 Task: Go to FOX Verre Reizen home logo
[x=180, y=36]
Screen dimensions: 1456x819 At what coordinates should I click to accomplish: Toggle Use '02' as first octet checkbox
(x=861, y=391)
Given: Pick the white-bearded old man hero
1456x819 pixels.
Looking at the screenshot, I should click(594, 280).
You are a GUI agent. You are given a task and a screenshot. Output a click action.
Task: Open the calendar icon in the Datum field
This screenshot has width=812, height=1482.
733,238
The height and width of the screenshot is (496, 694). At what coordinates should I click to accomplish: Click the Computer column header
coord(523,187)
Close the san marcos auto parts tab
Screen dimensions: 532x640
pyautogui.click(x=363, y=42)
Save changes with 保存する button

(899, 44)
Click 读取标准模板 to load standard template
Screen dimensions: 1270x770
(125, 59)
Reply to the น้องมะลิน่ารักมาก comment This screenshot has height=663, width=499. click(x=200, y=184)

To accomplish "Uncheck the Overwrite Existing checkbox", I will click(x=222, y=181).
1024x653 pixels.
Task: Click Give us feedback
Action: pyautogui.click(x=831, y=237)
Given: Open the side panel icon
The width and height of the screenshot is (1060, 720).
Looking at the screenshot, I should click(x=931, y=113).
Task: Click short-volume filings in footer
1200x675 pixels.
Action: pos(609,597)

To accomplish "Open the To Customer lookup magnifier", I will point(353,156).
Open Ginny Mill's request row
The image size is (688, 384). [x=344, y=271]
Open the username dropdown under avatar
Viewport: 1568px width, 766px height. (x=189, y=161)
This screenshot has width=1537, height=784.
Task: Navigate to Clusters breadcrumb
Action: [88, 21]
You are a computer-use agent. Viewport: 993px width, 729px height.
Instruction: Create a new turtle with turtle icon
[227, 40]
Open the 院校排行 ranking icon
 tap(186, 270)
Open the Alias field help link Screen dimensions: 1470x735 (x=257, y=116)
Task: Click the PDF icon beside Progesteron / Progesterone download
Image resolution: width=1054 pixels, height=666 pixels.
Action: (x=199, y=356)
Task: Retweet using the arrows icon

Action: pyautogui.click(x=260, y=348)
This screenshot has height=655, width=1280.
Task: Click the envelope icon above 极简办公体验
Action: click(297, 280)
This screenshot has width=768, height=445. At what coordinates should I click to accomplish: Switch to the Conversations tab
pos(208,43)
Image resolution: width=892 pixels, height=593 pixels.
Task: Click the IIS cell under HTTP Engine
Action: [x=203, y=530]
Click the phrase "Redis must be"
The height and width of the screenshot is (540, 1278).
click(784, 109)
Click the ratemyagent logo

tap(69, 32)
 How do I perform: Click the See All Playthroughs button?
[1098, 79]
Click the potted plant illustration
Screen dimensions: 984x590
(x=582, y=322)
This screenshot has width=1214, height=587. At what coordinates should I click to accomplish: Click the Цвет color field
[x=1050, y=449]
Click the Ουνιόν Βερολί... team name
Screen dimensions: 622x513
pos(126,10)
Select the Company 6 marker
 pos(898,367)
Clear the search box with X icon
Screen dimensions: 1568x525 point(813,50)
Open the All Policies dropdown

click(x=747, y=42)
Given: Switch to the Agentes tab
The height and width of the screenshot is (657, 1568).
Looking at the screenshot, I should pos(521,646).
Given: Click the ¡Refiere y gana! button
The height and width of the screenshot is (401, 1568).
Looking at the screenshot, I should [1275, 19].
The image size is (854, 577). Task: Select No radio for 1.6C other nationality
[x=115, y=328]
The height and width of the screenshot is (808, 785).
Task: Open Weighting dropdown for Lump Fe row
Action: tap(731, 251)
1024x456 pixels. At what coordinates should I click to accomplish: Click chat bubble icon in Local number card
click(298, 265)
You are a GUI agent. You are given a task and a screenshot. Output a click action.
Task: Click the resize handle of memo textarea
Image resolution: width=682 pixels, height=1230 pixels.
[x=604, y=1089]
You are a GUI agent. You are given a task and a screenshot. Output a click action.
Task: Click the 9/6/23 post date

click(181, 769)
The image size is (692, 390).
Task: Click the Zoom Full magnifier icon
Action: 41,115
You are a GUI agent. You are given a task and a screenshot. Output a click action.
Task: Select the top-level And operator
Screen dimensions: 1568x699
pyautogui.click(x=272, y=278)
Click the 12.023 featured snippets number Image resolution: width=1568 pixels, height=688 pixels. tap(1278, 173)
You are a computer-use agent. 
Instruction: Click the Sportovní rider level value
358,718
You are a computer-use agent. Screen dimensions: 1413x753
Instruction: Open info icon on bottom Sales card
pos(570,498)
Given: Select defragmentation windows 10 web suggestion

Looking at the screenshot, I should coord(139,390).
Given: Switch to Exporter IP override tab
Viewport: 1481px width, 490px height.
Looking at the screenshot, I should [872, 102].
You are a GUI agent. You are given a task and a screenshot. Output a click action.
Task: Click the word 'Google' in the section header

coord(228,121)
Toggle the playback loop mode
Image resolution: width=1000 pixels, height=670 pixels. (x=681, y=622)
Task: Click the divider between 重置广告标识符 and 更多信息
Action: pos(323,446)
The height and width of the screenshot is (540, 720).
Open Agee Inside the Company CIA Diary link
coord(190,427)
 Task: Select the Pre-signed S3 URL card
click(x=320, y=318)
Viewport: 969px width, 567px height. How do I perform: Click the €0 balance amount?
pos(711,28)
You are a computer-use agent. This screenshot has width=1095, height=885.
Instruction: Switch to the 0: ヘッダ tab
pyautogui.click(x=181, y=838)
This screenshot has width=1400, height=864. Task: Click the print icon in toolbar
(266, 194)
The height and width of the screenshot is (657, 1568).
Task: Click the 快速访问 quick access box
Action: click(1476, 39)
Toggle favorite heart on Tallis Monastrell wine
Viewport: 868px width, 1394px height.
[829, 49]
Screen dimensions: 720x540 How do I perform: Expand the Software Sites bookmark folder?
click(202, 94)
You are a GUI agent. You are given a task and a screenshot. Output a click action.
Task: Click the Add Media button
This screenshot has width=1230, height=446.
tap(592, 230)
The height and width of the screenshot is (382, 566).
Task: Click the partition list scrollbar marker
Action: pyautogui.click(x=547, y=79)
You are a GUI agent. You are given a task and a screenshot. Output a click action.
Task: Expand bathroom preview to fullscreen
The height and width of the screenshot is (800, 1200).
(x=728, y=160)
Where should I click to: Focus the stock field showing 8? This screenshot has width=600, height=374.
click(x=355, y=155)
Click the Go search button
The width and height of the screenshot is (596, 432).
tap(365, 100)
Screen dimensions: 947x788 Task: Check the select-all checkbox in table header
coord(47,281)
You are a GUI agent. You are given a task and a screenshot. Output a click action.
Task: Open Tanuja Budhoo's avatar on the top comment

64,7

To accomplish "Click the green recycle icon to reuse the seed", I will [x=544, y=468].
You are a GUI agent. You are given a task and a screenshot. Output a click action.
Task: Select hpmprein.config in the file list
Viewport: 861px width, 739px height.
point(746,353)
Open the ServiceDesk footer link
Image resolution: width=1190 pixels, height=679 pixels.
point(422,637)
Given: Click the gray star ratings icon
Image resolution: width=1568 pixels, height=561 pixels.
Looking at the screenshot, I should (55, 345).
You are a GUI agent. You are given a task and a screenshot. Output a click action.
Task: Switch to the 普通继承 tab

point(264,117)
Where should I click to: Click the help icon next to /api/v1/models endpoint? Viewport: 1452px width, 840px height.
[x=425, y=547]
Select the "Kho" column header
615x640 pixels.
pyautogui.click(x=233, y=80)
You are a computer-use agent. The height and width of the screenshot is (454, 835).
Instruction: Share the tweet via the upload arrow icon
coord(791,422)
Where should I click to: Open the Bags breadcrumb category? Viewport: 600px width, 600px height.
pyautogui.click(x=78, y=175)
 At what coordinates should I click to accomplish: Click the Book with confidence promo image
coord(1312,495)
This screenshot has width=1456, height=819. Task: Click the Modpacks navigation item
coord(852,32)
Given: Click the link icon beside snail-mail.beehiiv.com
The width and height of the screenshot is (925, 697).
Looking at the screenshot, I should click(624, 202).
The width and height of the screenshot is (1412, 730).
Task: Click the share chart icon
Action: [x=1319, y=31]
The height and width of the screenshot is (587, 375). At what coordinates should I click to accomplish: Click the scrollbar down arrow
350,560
--------------------------------
- INSTRUCTIONS TO FOLLOW: Within the material above, copy exactly the lines from the line that holds "Viewport: 1481px width, 490px height." up to and including the line that holds "You are a computer-use agent. This".

- THE COMPLETED TASK:
Viewport: 1481px width, 490px height.
Looking at the screenshot, I should [872, 102].
You are a GUI agent. You are given a task and a screenshot. Output a click action.
Task: Click the word 'Google' in the section header

coord(228,121)
Toggle the playback loop mode
Image resolution: width=1000 pixels, height=670 pixels. (x=681, y=622)
Task: Click the divider between 重置广告标识符 and 更多信息
Action: pos(323,446)
The height and width of the screenshot is (540, 720).
Open Agee Inside the Company CIA Diary link
coord(190,427)
 Task: Select the Pre-signed S3 URL card
click(x=320, y=318)
Viewport: 969px width, 567px height. How do I perform: Click the €0 balance amount?
pos(711,28)
You are a computer-use agent. This screenshot has width=1095, height=885.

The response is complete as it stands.